I. Harris.--Rise and Development of the Massorah, ibid., I, pp. 128, etc.
H. Polano.--The Talmud (Philadelphia, 1876).
I. Myers.--Gems from the Talmud (London, 1894).
D.W. Amram.--_The Jewish Law of Divorce according to Bible and Talmud_ (Philadelphia, 1896).
CHAPTER IV
THE MIDRASH AND ITS POETRY
Mechilta, Sifra, Sifre, Pesikta, Tanchuma, Midrash Rabbah, Yalkut.--Proverbs.--Parables.--Fables.
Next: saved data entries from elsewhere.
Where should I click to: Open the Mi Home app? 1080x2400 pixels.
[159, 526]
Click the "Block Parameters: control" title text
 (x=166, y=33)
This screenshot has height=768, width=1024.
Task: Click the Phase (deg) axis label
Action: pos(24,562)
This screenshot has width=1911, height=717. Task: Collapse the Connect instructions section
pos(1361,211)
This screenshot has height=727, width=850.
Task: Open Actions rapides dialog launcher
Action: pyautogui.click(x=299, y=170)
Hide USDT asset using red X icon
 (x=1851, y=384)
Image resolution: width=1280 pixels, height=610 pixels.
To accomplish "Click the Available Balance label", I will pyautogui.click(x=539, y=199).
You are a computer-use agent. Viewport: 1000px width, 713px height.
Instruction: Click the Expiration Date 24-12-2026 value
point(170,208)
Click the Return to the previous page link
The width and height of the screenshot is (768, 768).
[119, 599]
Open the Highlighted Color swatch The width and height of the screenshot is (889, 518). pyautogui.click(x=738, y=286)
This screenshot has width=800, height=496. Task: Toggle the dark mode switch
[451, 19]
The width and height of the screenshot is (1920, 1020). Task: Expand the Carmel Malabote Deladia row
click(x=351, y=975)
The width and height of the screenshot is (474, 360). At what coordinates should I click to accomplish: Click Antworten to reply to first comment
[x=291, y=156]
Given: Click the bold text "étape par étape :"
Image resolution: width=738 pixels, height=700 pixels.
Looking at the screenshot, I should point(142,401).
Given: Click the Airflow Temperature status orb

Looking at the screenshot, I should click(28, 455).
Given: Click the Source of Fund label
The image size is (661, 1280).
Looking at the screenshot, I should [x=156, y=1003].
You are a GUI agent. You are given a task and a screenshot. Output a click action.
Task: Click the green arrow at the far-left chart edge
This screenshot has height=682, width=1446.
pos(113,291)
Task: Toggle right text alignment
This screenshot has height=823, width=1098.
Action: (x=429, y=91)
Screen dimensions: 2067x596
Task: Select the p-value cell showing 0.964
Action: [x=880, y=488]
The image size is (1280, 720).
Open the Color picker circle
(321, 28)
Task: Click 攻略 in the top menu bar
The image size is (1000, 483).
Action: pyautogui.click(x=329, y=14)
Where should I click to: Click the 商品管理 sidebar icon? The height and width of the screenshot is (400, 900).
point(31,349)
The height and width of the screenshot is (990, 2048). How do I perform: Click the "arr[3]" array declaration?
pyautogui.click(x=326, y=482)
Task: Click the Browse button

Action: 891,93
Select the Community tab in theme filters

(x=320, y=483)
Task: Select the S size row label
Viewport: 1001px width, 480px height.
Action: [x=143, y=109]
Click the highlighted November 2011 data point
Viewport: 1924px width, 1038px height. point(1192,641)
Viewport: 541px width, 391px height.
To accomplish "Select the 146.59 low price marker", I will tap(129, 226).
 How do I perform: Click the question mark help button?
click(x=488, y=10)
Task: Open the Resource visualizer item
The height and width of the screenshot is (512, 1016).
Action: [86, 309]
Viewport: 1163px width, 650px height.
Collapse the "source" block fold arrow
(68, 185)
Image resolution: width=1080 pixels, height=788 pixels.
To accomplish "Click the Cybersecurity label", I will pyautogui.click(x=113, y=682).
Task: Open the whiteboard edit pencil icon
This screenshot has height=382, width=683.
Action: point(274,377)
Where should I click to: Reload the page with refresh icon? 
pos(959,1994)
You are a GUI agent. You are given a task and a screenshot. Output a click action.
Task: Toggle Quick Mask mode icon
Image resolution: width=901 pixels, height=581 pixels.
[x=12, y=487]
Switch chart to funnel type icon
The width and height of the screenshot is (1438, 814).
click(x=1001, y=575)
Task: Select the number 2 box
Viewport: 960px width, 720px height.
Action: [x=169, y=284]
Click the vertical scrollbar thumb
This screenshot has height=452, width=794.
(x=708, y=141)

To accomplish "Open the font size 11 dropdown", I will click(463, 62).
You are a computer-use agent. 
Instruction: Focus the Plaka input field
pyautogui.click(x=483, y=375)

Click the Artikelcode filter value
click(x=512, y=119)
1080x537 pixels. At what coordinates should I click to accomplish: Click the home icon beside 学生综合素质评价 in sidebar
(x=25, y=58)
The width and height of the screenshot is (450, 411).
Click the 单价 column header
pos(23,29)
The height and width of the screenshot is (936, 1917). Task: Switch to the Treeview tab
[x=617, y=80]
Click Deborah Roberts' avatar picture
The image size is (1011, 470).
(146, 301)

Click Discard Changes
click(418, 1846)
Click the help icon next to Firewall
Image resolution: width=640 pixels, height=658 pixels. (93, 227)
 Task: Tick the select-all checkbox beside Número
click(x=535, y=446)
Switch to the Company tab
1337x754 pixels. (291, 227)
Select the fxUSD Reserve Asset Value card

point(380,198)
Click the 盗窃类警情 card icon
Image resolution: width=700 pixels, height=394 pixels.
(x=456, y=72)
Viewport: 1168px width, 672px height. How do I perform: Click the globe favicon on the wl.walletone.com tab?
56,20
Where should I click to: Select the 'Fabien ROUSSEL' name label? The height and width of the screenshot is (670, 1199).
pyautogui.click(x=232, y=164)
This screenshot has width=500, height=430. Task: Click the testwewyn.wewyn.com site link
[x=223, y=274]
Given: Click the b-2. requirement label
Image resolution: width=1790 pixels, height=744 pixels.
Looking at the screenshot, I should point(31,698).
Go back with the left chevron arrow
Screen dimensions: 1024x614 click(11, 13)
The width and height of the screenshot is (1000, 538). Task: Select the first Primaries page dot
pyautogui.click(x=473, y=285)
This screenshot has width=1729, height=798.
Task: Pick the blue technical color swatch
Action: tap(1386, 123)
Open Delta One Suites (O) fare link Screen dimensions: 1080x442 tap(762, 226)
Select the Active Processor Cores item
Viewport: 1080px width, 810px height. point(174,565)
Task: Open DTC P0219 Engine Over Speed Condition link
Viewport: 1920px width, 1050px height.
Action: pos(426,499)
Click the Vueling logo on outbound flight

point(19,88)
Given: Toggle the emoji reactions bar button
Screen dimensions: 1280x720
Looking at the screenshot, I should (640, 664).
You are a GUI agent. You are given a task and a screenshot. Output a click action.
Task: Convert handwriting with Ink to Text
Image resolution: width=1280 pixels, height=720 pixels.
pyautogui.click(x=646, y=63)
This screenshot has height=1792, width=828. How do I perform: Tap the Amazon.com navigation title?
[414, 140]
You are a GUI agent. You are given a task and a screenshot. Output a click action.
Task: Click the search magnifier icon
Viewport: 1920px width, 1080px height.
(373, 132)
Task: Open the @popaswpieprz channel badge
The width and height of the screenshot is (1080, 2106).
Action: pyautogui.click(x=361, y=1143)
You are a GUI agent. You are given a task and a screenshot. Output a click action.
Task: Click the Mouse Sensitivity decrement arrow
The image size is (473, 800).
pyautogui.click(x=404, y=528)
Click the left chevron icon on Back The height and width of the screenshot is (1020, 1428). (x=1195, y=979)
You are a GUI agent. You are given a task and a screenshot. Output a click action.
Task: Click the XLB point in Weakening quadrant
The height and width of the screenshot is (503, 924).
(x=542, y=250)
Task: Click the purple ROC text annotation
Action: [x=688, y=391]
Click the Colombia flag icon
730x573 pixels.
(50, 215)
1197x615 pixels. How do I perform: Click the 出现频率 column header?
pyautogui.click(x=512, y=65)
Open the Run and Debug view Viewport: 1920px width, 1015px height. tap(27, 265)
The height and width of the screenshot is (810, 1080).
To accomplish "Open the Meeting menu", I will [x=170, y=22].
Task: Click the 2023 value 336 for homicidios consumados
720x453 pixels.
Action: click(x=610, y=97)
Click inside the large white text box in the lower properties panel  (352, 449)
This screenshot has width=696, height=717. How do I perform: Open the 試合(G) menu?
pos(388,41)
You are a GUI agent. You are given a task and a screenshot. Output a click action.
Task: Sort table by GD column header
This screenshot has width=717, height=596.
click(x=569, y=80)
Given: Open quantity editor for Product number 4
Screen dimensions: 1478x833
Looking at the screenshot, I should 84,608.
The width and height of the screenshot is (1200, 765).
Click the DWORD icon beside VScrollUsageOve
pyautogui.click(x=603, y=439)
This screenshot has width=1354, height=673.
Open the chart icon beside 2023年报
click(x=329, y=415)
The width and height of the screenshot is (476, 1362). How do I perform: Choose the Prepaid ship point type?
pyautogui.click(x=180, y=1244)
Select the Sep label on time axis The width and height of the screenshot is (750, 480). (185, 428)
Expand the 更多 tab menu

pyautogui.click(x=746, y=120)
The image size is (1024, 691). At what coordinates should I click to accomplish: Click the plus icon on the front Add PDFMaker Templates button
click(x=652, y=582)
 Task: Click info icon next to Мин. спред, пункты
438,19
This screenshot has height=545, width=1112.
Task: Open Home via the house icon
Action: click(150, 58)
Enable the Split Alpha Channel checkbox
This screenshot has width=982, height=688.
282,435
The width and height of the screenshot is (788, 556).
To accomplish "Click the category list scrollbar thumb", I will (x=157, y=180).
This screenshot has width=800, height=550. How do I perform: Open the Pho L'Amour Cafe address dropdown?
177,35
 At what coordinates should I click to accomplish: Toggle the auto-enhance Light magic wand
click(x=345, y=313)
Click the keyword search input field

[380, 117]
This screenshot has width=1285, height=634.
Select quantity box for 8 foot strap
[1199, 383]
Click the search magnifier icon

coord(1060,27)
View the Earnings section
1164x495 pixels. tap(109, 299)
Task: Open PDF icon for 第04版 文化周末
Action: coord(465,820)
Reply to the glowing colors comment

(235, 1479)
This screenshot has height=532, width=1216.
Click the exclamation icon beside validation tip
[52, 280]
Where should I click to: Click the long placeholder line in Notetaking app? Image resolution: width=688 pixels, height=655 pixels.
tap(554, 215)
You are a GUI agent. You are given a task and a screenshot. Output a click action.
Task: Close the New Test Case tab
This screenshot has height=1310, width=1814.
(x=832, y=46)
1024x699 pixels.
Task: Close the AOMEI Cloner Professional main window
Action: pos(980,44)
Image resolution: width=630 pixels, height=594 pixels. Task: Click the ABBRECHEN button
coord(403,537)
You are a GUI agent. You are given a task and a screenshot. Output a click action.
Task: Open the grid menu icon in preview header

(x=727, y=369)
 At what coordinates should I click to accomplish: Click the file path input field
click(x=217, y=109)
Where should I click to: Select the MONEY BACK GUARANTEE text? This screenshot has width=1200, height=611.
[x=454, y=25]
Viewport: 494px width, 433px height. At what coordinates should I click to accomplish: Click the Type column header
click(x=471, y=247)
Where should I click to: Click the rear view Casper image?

In its earliest forms identical with the Halachah, or the practical and legal aspects of the Mishnah and the Talmud, the Midrash, in its fuller development, became an independent branch of Rabbinical literature. Like the Talmud, the Midrash is of a composite nature, and under the one name the accumulations of ages are included. Some of its contents are earlier than the completion of the Bible, others were collected and even created as recently as the tenth or the eleventh century of the current era.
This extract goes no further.